Проходят минуты, и звуки постепенно возвращаются в мой мир. А вместе со звуком я получаю возможность повернуть голову, дабы разглядеть всю диспозицию.
Ирма отошла к двери. Сейчас она похожа на поджарую, мускулистую сторожевую собаку, готовую по первому зову хозяина вцепиться в меня зубами. Шульц уселась в кресло сбоку от необъятного стола, заваленного бумагами. На ее длинном лице написано разочарование — не вышло поиграть с новой игрушкой, то есть со мной. Из-за перекисных кудряшек докторши выглядывает испуганная лысина профессора. Граветт же возвышается прямо передо мной. Он уже сумел взять себя в руки и почти похож на себя прежнего.
— А ты, оказывается, гораздо ценнее для нас, чем я думал, — он рассматривает меня так, словно видит впервые. — Почему ты не сказал мне, что был знаком с Верой?
— Не знаю я никакую Веру.
Он щелкает пультом, и на огромном черном экране появляется лицо девчонки, которую я видел в церкви. Весьма симпатичное лицо.
— У меня другие сведения.
— Я действительно не знаком с ней. Видел мельком.

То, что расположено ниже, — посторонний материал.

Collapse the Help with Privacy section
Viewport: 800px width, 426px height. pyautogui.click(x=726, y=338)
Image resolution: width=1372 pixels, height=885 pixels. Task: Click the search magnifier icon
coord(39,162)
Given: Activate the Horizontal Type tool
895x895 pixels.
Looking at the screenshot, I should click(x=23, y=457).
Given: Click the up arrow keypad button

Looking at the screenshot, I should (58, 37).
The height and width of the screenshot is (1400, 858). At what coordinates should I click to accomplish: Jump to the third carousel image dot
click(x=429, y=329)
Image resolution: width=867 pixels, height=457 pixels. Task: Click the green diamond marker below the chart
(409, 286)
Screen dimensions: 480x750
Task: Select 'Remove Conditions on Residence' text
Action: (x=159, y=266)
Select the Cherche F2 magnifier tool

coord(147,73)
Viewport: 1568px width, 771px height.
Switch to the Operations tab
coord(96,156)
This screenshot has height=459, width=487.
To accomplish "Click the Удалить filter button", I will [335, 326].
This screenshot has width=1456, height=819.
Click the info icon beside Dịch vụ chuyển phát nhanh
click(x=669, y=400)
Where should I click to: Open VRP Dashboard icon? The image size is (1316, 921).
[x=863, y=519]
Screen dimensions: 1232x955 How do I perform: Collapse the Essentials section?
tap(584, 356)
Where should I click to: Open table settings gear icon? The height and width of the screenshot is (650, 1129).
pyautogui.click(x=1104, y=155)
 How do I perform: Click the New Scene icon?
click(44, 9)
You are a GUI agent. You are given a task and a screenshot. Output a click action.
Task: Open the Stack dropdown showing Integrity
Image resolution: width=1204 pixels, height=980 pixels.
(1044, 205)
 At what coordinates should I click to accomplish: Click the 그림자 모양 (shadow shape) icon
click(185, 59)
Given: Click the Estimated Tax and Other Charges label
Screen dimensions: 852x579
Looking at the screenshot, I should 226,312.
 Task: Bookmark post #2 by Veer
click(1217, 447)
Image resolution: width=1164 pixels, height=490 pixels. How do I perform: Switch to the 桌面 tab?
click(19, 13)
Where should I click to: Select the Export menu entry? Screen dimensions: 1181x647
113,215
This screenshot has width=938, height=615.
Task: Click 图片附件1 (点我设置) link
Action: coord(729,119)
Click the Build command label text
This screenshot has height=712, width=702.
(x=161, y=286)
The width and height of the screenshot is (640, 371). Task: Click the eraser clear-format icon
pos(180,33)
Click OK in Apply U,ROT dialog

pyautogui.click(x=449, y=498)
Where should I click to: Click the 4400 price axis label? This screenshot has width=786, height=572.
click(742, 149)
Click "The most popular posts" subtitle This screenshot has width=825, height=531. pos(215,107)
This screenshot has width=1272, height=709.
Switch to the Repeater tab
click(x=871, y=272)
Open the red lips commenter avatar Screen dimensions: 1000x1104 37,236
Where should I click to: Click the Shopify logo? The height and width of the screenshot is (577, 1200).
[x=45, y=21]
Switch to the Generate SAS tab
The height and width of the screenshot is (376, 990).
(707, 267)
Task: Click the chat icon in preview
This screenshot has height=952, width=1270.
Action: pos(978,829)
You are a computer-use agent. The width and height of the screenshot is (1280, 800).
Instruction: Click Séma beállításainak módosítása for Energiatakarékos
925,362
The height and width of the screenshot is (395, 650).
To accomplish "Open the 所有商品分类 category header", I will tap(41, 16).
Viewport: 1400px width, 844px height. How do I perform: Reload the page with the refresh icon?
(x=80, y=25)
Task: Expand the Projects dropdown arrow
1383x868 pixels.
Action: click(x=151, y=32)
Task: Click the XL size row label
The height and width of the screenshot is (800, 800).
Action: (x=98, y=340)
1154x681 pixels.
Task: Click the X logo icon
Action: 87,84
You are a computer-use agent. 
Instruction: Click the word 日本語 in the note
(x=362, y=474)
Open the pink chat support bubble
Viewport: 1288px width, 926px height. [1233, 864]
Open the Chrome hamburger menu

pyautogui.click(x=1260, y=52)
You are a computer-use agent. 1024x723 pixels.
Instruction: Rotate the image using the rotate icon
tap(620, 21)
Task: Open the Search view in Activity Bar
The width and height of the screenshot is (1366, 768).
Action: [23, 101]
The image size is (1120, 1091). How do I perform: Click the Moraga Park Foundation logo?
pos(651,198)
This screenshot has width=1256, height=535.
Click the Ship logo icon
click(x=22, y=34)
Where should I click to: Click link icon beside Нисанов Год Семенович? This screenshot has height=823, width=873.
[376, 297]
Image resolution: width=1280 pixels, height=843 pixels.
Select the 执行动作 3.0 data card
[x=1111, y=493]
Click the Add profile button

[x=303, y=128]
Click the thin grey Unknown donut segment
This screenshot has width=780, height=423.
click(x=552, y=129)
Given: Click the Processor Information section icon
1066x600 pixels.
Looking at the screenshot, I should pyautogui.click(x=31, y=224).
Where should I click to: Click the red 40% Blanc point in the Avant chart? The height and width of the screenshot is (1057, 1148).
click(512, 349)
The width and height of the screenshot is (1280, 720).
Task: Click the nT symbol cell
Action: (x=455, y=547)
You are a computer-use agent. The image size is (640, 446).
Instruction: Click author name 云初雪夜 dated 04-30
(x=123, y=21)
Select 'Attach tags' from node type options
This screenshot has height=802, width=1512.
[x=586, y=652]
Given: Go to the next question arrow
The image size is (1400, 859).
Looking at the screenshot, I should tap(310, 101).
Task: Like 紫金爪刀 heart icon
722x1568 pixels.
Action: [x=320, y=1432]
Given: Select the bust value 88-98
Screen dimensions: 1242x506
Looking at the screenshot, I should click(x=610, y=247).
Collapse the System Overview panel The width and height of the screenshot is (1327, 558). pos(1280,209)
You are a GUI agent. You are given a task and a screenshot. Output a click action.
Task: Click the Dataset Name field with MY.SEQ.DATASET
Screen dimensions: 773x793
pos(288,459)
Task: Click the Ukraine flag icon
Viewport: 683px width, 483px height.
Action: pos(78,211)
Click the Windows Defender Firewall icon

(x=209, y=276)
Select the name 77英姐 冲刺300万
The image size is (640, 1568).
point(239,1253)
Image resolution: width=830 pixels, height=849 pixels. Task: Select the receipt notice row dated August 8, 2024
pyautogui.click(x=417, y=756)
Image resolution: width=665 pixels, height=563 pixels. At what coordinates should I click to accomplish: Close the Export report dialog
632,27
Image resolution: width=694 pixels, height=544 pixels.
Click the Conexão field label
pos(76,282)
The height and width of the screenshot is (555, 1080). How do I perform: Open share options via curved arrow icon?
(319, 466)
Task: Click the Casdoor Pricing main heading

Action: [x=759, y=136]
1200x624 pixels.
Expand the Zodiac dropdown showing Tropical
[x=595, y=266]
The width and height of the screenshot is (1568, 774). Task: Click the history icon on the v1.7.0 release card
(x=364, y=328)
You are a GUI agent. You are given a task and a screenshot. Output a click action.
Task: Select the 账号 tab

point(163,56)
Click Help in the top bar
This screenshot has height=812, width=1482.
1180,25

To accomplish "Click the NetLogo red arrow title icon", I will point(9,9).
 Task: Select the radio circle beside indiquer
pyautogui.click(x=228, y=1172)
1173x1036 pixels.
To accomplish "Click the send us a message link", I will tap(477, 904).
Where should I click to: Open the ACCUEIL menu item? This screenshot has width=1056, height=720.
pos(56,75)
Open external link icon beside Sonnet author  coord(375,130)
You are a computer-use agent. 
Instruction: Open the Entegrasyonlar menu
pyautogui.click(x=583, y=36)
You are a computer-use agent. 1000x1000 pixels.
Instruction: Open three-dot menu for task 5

Граветт вопросительно выгибает бровь, и я торопливо рассказываю о своем единственном визите в церковь. Единственном — потому что крещение в младенческом возрасте я не помню.
— О чем вы говорили? Она тебя просила о чем-нибудь? Что-то передавала?
— Нет, ничего подобного. Я просто случайно с ней столкнулся.
— Значит, случайно?
Граветт держит паузу. Наверное, для того, чтобы я проникся нелепостью своих ответов.
— Значит, случайно зашел в церковь, — медленно, почти по слогам цедит он и вдруг багровеет, срываясь на крик: — Не надо считать всех вокруг идиотами! Храм — не то место, куда можно зайти случайно!
— Да не знаю я ее! — кричу я в ответ. — Вы же умеете читать мысли, ну так напрягите свою интуицию!
— Вот моя интуиция мне и подсказывает, что эта девица передала тебе нечто важное. И я хочу получить это назад.
— Ничего она мне не передавала, я случайно с ней столкнулся.
— Опять случайно? Случайно столкнулся и вот так сразу запомнил? Что-то много случайностей для одного дня.
— Ну почему вы мне не верите? Я правду говорю, — начинаю оправдываться я и упираюсь в скептический взгляд.
Я замолкаю и только горько качаю головой. Бесполезно. Он меня не слышит.
— Значит, будешь молчать? Ну что ж, ты сам виноват.